Amüsiert waren die Zuhörer, als die technische Moderne in die Debatte einzog: "Weltverkehr als Lebenslust" sollte in der Verfassung verankert werden. Wie absurd politische Verhandlungen sein können, zeigte - so kurz nach einer verheerenden Niederlage - die ausführliche Debatte um einen Antrag des damaligen Freistaates Sachsen-Weimar, aus der Biersteuergemeinschaft auszutreten. Man blieb, um den Siegermächten "deutsche Einigkeit" zu demonstrieren.Beklemmend wurde der Vortrag besonders, als es um die deutsche Kriegsschuld ging. Während die Siegermächte des Ersten Weltkriegs in Versailles den Friedensvertrag mit hohen Reparationszahlungen aufsetzten, argumentierten alle Parteien, von den ganz linken Kommunisten und den Unabhängigen Sozialdemokraten bis zur Deutschnationalen Volkspartei noch gegen eine alleinige deutsche Kriegsschuld. Da wurde der Abend erst recht zur Geschichtsstunde.

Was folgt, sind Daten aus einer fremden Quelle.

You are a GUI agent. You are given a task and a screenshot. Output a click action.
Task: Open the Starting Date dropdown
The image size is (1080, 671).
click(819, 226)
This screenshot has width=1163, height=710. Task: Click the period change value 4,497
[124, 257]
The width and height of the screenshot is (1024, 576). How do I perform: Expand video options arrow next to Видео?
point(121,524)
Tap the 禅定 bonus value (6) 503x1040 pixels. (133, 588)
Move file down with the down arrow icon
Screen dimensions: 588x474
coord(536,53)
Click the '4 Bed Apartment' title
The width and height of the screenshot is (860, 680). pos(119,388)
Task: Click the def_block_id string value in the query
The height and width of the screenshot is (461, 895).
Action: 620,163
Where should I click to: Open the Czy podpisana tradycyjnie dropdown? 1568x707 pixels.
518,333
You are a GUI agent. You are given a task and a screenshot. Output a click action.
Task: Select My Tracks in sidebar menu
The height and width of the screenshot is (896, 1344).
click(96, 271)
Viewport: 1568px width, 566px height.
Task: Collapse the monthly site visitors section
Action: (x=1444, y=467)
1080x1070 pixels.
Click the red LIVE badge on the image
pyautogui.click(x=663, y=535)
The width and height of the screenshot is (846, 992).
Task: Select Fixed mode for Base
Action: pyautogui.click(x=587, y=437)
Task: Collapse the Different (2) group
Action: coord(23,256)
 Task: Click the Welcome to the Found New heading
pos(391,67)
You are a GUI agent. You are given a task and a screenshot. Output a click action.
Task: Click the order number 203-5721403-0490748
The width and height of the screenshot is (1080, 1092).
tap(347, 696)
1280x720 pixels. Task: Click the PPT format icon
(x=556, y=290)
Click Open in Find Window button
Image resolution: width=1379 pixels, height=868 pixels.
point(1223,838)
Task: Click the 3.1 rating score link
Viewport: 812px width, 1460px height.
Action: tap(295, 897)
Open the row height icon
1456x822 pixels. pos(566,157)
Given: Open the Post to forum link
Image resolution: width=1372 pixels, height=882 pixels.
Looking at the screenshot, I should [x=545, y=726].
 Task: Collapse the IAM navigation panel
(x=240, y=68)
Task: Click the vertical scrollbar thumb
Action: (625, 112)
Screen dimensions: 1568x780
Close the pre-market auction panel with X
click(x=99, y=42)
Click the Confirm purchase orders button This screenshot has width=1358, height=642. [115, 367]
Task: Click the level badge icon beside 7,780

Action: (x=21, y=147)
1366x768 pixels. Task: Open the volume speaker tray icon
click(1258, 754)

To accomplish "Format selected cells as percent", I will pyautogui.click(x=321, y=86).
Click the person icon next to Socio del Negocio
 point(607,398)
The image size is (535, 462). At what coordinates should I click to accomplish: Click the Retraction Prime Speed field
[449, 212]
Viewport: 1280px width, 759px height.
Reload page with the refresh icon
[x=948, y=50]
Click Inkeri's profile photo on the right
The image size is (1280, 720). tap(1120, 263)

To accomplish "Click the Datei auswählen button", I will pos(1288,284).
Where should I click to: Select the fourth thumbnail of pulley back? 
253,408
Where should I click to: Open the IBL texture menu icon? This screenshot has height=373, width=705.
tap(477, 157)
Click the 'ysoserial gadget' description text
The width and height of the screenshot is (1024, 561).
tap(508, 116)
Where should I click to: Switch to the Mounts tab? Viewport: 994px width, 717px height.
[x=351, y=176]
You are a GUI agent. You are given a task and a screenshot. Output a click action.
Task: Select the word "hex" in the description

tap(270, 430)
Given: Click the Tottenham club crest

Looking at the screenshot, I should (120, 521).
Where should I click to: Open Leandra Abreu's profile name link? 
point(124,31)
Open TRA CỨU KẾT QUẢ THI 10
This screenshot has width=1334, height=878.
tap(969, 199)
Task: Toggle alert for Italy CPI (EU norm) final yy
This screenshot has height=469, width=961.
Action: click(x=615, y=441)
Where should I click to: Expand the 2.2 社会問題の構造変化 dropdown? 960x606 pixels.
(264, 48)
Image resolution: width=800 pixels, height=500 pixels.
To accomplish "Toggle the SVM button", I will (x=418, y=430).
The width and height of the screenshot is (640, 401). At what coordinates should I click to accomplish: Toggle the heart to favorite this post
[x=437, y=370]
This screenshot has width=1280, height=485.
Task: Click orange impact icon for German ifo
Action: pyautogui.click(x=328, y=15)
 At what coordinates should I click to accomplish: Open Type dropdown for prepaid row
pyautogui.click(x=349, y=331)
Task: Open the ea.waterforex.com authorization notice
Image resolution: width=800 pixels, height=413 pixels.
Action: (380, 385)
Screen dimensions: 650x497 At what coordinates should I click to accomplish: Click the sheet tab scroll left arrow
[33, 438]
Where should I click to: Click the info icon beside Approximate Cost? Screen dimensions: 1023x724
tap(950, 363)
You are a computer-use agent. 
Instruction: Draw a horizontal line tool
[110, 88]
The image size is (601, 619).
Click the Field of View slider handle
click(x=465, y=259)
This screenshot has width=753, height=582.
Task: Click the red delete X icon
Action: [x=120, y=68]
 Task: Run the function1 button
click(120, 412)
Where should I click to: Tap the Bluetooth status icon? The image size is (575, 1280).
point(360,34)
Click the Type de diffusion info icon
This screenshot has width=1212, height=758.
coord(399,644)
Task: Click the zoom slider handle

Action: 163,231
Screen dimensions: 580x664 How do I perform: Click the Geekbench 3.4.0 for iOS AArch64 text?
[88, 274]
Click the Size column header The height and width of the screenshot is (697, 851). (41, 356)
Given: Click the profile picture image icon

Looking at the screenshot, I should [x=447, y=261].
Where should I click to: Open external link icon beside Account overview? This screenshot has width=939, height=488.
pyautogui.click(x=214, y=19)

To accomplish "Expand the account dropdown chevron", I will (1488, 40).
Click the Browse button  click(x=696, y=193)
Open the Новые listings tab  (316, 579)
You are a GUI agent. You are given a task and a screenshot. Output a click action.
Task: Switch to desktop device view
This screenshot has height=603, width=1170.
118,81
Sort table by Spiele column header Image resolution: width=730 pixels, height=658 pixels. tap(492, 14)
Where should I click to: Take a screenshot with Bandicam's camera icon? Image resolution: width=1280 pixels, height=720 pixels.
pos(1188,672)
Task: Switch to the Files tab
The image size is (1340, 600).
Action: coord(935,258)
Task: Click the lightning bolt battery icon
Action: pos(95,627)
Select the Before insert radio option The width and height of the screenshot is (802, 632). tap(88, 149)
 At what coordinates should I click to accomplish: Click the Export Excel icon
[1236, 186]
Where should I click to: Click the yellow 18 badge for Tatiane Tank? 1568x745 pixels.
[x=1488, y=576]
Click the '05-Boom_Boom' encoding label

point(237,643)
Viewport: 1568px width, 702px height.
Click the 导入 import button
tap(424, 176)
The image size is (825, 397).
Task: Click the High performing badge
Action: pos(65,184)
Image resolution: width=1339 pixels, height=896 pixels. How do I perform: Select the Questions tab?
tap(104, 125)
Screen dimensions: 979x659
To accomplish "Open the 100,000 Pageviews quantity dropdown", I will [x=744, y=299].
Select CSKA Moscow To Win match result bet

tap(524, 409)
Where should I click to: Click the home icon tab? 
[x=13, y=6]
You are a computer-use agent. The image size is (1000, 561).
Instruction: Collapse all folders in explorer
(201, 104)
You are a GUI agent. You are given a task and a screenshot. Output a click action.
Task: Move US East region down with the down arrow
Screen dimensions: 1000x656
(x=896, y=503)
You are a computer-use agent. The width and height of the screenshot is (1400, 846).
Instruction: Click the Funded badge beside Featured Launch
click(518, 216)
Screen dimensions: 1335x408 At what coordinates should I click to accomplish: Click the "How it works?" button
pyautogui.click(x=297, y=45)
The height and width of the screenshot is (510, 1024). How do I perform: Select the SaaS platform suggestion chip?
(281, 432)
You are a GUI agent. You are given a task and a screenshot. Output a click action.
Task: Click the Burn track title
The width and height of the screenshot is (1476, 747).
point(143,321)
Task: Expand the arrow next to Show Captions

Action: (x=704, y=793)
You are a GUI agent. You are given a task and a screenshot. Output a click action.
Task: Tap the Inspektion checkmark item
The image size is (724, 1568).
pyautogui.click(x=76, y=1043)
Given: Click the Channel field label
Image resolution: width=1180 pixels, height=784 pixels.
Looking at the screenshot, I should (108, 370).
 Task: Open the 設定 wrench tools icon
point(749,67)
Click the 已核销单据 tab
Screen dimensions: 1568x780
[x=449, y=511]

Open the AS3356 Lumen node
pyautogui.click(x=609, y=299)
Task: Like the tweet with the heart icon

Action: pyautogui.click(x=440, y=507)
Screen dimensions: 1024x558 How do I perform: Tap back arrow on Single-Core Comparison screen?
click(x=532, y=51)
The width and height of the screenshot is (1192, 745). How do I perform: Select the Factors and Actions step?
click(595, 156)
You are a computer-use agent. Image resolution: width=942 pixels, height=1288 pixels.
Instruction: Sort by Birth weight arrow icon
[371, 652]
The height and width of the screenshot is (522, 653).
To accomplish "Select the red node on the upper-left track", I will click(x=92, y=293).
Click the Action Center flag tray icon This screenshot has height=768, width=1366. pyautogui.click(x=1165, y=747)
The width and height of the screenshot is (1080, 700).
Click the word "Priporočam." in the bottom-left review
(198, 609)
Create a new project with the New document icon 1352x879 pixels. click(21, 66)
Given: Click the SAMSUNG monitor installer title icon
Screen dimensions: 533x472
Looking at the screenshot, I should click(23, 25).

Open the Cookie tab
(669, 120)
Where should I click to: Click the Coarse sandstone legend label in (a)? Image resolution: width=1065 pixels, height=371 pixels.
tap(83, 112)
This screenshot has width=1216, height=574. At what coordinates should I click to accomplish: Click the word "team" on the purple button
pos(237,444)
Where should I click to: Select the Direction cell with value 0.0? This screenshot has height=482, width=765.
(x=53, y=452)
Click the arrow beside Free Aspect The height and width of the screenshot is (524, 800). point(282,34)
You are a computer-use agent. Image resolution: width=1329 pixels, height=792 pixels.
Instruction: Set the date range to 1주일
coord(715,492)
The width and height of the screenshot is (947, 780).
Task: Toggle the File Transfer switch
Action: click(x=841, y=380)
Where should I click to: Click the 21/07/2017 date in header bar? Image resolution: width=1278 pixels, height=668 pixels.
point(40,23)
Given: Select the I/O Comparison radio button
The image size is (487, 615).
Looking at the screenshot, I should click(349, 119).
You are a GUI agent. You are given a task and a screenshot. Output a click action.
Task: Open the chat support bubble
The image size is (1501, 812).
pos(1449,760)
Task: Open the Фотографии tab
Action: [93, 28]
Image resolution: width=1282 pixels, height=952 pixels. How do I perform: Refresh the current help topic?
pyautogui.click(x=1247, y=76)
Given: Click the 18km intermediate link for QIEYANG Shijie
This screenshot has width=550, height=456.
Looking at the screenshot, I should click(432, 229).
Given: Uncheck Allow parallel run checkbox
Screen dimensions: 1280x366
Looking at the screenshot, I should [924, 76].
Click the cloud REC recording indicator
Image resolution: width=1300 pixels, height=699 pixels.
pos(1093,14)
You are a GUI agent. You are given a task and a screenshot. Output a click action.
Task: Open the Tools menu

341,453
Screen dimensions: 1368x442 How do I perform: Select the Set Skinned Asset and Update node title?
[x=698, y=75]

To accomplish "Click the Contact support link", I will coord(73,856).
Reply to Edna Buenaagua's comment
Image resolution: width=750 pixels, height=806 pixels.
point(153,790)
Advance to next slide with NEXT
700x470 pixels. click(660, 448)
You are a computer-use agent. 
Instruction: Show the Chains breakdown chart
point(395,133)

Der Politiker Gregor Gysi trug eine Rede über den Januaraufstand 1919 vorBild: Thomas Müller

Vergangenes ist gegenwärtig

Das heutige Publikum war begeistert, als Weimars Oberbürgermeister Peter Kleine die Dramaturgie des unkommentierten Zitats durchbrach und die Rede von Minister Franz Kreutz zu den Reichsfarben und den Grundrechten in der Verfassung in die Gegenwart verlängerte: "AfD, Pegida und Co. sind nicht die Bewahrer der Wahrheit, sondern die Hüter des Hasses." Diesen Holzhammer hätte es gar nicht gebraucht, um die Aktualität des Streits, wer die deutsche Flagge im Sinne des Volkes schwenken darf, zu verdeutlichen. Die "etwas andere Geschichtsstunde", so eine Publikumsstimme, nahm neben aller Begeisterung über den demokratischen Anfang auch das Ende der ersten parlamentarischen Demokratie in den Blick: Im ganzen Saal verteilt trugen Schüler, Laien und Schauspieler Reden der Nationalsozialisten und Auszüge aus den Ermächtigungsgesetzen vom März 1933 vor. Diesen vorgeführten Tod der Demokratie nahmen die Zuschauer als Warnung mit.